**THE TASK**
Lift out, unaltered, the lines of the material below between the line holding "Given: Tap the thermometer icon in TEMP tile" and the line holding "Task: Enable the", counting both.

**MATERIAL FOR THIS TASK**

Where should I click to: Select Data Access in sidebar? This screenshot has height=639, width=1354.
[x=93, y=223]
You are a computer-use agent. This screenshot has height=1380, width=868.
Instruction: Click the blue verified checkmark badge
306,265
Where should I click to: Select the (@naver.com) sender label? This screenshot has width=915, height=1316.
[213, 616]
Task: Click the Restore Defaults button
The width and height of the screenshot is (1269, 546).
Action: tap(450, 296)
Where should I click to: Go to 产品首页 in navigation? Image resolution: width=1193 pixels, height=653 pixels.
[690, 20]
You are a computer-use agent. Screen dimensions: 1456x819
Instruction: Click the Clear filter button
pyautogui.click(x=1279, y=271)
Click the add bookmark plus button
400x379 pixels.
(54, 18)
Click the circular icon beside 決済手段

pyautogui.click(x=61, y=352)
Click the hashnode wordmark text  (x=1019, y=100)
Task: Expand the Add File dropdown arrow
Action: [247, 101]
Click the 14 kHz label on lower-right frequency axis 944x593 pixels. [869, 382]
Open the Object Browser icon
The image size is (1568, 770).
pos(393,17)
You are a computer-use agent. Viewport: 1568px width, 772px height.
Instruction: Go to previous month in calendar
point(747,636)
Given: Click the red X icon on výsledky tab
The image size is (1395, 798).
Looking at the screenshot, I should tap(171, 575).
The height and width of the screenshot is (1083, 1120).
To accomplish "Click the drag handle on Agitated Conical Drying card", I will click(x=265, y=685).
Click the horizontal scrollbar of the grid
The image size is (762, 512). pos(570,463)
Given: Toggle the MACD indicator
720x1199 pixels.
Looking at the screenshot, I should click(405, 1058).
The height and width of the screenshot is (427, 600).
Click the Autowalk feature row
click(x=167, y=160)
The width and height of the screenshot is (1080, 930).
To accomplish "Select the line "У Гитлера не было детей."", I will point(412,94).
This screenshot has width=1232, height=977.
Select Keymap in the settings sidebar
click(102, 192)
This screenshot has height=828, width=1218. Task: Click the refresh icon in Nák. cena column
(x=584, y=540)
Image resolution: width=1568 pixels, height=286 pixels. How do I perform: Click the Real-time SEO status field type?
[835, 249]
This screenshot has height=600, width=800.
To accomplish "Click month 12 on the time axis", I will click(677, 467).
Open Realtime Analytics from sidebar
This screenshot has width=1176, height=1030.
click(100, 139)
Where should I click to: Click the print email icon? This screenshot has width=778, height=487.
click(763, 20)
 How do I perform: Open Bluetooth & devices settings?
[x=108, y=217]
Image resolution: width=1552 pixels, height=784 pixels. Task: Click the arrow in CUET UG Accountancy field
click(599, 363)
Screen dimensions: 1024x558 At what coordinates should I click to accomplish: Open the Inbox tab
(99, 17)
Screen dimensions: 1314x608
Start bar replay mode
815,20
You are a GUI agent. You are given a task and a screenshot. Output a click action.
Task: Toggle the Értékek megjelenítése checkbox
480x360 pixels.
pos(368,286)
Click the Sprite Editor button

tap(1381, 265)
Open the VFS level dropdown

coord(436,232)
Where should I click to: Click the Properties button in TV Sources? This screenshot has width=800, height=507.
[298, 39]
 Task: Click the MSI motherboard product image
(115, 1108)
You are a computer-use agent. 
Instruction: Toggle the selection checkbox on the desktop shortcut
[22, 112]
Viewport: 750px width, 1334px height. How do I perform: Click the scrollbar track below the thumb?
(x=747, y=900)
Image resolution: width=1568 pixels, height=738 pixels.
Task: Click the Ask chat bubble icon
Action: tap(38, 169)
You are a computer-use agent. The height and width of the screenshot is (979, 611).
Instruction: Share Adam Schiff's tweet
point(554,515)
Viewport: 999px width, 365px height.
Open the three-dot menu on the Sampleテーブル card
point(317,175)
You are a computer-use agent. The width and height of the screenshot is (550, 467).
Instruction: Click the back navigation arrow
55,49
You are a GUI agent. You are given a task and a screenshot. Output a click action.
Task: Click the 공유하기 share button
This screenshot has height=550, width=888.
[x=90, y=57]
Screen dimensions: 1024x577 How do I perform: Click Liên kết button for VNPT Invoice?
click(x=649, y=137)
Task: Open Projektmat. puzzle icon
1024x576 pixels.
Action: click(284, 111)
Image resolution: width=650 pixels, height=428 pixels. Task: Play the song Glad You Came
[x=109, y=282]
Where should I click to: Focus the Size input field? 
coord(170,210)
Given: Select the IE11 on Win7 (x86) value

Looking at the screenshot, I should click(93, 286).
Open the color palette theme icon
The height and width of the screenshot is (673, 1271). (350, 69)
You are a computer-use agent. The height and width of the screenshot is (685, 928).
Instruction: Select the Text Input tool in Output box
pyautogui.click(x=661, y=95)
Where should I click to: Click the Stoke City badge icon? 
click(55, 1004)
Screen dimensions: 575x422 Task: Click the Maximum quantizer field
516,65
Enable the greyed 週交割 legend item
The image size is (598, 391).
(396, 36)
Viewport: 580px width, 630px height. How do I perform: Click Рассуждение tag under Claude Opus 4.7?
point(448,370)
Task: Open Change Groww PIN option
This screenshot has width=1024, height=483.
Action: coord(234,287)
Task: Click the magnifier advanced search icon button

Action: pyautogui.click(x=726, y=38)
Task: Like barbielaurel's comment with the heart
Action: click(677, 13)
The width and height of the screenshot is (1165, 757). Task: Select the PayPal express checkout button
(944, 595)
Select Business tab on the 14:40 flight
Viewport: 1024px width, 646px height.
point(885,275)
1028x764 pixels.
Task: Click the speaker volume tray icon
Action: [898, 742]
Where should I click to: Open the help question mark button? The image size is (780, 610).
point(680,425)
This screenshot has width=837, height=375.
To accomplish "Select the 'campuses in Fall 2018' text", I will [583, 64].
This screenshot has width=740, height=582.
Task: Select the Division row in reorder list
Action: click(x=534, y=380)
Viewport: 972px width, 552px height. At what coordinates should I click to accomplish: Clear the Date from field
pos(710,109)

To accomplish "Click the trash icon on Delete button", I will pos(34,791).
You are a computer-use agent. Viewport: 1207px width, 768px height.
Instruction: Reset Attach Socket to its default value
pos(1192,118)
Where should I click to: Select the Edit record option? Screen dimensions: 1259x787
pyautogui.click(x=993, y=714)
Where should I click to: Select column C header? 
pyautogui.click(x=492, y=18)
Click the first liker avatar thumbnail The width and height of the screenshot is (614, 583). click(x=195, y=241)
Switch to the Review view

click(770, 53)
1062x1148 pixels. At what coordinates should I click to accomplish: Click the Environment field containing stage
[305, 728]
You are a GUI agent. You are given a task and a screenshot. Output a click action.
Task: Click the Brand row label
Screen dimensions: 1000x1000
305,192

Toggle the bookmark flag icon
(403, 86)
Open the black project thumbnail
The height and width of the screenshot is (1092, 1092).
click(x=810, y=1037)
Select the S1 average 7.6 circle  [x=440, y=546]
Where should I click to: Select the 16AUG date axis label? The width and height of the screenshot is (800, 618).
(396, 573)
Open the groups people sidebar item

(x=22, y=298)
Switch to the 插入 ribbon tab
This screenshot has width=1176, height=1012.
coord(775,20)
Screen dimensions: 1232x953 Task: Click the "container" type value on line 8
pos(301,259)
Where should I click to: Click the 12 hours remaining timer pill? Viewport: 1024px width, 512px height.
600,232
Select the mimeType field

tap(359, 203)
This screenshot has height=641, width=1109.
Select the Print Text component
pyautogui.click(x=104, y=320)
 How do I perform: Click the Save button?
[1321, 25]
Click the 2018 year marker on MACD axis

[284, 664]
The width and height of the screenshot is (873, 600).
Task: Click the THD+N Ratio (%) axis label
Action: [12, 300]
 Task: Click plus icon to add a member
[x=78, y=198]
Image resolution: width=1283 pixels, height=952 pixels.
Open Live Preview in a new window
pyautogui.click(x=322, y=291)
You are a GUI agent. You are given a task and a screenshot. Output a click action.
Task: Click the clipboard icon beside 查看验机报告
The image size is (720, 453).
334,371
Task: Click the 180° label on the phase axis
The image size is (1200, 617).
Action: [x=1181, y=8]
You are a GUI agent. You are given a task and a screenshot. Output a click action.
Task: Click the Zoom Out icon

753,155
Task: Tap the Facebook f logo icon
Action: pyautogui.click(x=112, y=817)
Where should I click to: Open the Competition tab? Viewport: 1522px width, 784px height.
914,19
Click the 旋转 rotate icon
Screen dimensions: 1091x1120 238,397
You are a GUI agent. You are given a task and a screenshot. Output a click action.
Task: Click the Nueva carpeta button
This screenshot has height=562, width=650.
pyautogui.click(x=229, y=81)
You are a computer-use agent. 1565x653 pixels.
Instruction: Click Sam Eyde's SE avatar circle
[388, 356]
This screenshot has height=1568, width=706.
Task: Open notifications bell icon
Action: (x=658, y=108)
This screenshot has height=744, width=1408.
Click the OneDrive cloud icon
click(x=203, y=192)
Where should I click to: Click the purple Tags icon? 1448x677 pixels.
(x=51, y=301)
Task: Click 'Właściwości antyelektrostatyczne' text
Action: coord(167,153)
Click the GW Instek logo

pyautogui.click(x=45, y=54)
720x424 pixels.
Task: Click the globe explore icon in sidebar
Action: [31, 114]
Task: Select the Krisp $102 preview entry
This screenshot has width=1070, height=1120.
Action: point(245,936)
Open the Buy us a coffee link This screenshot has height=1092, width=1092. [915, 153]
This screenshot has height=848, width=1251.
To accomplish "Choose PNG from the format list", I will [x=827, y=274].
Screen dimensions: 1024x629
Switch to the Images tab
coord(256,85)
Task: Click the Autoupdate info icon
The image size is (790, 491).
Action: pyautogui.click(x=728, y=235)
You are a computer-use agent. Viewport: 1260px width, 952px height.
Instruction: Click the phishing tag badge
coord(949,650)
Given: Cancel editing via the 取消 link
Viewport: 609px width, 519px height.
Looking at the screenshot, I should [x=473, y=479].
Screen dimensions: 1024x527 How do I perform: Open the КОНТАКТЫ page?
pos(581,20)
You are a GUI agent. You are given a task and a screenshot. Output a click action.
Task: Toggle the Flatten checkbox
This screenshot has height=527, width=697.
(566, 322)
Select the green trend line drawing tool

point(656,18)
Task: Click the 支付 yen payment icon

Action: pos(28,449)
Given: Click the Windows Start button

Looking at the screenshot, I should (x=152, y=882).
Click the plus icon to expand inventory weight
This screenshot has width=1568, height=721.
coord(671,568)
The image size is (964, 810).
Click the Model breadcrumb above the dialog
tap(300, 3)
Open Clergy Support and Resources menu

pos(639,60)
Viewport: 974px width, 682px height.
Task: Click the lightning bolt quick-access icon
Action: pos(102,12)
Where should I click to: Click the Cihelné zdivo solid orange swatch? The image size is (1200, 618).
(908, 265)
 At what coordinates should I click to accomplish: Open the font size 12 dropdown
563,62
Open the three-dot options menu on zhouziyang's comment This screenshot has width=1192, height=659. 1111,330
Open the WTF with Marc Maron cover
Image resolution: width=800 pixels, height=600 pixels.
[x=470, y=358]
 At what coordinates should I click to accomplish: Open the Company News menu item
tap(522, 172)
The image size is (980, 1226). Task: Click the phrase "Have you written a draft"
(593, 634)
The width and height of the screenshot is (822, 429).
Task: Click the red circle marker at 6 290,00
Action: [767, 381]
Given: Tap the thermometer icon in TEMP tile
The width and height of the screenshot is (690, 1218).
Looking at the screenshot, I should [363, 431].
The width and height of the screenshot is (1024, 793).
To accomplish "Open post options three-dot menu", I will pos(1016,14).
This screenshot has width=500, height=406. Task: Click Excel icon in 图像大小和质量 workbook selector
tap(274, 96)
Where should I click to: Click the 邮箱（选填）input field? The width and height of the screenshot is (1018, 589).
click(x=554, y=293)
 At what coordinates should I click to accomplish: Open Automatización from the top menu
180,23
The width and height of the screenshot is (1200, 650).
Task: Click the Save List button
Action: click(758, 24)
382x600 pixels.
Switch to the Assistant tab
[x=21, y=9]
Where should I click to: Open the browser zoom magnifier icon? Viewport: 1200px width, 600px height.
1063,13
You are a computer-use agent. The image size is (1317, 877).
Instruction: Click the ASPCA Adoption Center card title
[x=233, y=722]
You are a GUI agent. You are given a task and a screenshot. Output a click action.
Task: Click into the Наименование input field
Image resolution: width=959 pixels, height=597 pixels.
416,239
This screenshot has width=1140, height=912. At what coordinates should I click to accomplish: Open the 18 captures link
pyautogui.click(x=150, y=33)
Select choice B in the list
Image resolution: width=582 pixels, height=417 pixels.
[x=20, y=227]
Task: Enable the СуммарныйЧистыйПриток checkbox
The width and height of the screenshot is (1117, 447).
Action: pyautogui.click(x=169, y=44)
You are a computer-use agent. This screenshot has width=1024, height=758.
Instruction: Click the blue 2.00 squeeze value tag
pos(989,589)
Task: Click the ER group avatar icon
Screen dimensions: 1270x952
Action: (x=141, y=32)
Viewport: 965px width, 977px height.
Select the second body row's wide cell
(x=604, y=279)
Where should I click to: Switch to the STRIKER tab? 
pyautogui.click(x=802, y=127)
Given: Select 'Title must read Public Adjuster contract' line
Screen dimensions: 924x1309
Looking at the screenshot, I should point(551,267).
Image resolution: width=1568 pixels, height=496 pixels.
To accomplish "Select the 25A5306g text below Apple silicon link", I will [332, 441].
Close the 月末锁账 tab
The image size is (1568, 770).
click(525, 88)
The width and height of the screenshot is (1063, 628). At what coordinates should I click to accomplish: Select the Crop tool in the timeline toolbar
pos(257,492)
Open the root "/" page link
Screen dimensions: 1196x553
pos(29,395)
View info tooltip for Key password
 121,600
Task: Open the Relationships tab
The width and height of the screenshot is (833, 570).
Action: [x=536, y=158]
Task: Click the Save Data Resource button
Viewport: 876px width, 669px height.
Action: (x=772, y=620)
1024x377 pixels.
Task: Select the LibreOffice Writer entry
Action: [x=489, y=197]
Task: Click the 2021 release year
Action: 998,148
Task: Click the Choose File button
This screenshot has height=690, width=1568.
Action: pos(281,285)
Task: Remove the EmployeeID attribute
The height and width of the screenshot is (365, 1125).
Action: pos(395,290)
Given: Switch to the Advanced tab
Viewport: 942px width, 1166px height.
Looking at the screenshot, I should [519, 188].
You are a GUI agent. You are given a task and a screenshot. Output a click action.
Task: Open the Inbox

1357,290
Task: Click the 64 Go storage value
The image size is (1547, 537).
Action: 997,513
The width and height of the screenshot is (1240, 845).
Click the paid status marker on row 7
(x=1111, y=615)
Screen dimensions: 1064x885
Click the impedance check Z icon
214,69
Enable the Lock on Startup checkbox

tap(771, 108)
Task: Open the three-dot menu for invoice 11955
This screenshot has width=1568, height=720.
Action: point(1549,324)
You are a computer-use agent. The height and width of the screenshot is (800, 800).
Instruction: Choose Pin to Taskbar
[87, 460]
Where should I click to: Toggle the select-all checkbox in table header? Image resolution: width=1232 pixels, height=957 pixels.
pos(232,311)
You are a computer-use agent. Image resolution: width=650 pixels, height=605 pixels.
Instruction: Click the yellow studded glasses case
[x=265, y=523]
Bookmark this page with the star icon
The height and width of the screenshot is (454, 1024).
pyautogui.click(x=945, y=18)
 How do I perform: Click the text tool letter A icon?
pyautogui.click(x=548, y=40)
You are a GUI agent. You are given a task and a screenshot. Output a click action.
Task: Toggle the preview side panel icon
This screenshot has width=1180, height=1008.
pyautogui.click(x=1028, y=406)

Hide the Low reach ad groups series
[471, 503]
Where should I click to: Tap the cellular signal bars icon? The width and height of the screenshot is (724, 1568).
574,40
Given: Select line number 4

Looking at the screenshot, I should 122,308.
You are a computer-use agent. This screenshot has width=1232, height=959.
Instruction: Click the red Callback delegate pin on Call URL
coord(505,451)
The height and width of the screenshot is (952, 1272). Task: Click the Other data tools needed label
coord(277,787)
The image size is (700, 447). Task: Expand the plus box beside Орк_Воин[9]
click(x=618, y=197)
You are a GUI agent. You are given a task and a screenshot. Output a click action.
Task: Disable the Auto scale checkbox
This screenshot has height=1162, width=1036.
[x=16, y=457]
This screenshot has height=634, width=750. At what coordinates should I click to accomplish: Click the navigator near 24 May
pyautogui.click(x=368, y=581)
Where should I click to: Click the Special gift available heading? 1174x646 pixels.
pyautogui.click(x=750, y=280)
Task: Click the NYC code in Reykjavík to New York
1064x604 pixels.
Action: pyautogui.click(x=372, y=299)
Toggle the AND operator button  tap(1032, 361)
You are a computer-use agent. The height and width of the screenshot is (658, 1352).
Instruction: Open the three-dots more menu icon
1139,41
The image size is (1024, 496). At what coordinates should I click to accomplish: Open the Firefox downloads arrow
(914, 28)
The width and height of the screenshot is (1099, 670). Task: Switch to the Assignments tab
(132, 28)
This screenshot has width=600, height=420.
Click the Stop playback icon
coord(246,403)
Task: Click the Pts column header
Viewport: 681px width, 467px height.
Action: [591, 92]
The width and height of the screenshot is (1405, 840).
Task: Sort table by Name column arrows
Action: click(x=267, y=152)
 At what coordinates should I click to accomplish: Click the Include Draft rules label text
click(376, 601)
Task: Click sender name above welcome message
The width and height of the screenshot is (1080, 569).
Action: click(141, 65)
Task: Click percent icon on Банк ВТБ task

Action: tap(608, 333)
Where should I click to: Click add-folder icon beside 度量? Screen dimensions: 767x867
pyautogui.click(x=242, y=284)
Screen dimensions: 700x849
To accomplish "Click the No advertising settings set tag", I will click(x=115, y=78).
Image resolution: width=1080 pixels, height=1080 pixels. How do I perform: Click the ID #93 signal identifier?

**EXPECTED ANSWER**
Given: Tap the thermometer icon in TEMP tile
The width and height of the screenshot is (690, 1218).
Looking at the screenshot, I should [363, 431].
The width and height of the screenshot is (1024, 793).
To accomplish "Open post options three-dot menu", I will pos(1016,14).
This screenshot has width=500, height=406. Task: Click Excel icon in 图像大小和质量 workbook selector
tap(274, 96)
Where should I click to: Click the 邮箱（选填）input field? The width and height of the screenshot is (1018, 589).
click(x=554, y=293)
 At what coordinates should I click to accomplish: Open Automatización from the top menu
180,23
The width and height of the screenshot is (1200, 650).
Task: Click the Save List button
Action: click(758, 24)
382x600 pixels.
Switch to the Assistant tab
[x=21, y=9]
Where should I click to: Open the browser zoom magnifier icon? Viewport: 1200px width, 600px height.
1063,13
You are a computer-use agent. The image size is (1317, 877).
Instruction: Click the ASPCA Adoption Center card title
[x=233, y=722]
You are a GUI agent. You are given a task and a screenshot. Output a click action.
Task: Click into the Наименование input field
Image resolution: width=959 pixels, height=597 pixels.
416,239
This screenshot has width=1140, height=912. At what coordinates should I click to accomplish: Open the 18 captures link
pyautogui.click(x=150, y=33)
Select choice B in the list
Image resolution: width=582 pixels, height=417 pixels.
[x=20, y=227]
Task: Enable the СуммарныйЧистыйПриток checkbox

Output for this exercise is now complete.